Given the incomplete evidence, has there been any improvement since 2006? According to the updated review, the number of chemicals that can cause harm to children’s brains has now doubled. The six new compounds are: manganese, fluoride, chlorpyrifos and DDT (pesticides), tetrachloroethylene (a solvent), and the polybrominated diphenyl ethers (flame retardants).
However, at the same time, the list of chemicals that are known to damage the human brain (in adults) has expanded to 214, an even greater increase. A complete list of these substances is available here. Thus, the documentation on toxicity to developing brains is lagging further behind. Waiting for epidemiological studies on children to provide the desirable documentation is therefore not a viable strategy – too many children, in fact generations of children, will be exposed to too many chemical brain drainers before the magnitude of the problem can be documented in detail.
Controlling the global epidemic of chemical brain drain is virtually impossible because of the scarcity of data to guide prevention and the huge amount of proof needed for government regulation.

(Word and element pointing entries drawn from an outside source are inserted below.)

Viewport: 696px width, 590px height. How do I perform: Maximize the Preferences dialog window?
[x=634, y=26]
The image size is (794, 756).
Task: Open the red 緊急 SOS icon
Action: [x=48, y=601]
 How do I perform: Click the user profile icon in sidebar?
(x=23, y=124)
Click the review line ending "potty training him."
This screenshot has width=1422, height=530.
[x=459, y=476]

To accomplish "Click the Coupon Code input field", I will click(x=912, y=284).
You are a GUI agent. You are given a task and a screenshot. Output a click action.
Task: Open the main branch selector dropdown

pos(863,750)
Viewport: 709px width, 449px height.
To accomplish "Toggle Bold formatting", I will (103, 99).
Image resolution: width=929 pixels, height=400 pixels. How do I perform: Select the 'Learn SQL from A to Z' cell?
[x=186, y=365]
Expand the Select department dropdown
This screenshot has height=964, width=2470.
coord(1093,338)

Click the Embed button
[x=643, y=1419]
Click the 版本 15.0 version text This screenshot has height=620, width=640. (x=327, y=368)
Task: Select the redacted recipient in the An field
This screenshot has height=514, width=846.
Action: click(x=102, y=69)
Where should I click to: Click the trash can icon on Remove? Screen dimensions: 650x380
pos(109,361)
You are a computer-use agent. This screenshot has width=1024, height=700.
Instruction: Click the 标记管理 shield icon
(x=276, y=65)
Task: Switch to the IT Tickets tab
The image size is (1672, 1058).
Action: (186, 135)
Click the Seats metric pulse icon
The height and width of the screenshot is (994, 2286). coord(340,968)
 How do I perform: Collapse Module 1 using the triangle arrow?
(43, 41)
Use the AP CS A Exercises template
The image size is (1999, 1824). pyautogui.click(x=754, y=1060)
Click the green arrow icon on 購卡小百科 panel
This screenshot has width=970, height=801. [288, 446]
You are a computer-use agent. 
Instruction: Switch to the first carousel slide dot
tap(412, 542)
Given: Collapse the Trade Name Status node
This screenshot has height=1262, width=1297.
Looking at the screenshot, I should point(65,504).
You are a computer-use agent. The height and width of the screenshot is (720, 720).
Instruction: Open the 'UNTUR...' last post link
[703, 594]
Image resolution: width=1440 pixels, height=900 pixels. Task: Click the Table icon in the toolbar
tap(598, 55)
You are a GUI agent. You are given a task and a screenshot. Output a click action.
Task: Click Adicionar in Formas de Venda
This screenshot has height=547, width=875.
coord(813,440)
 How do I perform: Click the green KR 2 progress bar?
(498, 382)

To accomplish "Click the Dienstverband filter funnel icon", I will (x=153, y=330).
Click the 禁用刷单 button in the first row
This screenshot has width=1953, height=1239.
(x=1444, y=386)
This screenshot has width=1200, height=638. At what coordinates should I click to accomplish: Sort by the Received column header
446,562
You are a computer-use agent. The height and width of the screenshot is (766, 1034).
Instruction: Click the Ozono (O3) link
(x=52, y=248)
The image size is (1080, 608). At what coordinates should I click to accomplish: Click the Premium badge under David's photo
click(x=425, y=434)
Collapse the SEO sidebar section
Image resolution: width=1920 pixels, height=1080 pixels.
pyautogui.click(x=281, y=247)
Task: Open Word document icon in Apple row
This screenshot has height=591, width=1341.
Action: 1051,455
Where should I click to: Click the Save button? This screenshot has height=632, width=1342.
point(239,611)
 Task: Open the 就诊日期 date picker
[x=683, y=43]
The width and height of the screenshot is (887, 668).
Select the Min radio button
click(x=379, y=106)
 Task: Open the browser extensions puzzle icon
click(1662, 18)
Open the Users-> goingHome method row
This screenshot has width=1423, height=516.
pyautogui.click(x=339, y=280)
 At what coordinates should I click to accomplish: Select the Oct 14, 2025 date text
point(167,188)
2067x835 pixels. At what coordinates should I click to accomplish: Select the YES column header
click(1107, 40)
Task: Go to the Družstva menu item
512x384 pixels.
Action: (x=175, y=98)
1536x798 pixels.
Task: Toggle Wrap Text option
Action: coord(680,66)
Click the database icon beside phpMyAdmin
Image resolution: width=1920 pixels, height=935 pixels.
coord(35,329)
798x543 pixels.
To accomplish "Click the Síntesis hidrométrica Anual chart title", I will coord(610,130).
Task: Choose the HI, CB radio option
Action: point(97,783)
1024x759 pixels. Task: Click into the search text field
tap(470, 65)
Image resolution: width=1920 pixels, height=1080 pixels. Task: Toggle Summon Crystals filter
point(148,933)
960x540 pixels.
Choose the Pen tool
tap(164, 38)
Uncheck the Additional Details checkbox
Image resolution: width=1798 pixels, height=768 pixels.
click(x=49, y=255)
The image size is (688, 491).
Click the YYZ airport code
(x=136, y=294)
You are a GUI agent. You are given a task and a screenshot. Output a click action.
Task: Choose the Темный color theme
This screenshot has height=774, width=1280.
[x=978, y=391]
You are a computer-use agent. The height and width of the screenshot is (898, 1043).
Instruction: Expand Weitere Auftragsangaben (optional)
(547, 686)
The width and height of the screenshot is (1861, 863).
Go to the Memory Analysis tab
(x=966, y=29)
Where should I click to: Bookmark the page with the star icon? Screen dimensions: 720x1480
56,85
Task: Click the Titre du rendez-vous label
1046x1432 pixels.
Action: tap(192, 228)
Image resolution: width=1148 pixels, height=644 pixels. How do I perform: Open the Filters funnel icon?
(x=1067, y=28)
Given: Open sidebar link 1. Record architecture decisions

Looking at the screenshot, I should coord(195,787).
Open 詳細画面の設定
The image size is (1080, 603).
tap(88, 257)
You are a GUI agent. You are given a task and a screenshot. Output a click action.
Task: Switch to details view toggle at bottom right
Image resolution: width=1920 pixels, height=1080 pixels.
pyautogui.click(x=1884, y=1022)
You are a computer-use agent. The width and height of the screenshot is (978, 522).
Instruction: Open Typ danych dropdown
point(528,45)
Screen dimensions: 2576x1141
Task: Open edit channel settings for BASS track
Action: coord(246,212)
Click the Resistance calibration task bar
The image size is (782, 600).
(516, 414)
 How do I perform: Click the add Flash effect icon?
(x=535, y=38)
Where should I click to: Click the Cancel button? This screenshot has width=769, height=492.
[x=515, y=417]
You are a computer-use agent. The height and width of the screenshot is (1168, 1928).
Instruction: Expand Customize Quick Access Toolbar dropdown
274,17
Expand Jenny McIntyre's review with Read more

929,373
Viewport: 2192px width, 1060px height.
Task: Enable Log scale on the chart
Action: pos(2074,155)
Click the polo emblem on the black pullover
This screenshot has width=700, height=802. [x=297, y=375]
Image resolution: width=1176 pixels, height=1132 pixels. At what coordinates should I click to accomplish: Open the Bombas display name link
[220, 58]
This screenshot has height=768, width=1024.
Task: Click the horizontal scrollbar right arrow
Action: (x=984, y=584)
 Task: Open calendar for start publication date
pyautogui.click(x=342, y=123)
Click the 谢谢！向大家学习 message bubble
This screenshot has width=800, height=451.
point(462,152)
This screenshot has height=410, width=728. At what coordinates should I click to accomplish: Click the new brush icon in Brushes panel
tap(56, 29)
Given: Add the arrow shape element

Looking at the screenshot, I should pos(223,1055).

So far, very few chemicals have been regulated as a result of developmental neurotoxicity. The problem is international in scope, and the solution must therefore also be international. Methods are already in place to test industrial chemicals for harmful effects on children’s brain development. Now is the time to make that testing mandatory.
Comments on the study were published by, e.g., CNN, USAToday, and Huffington Post.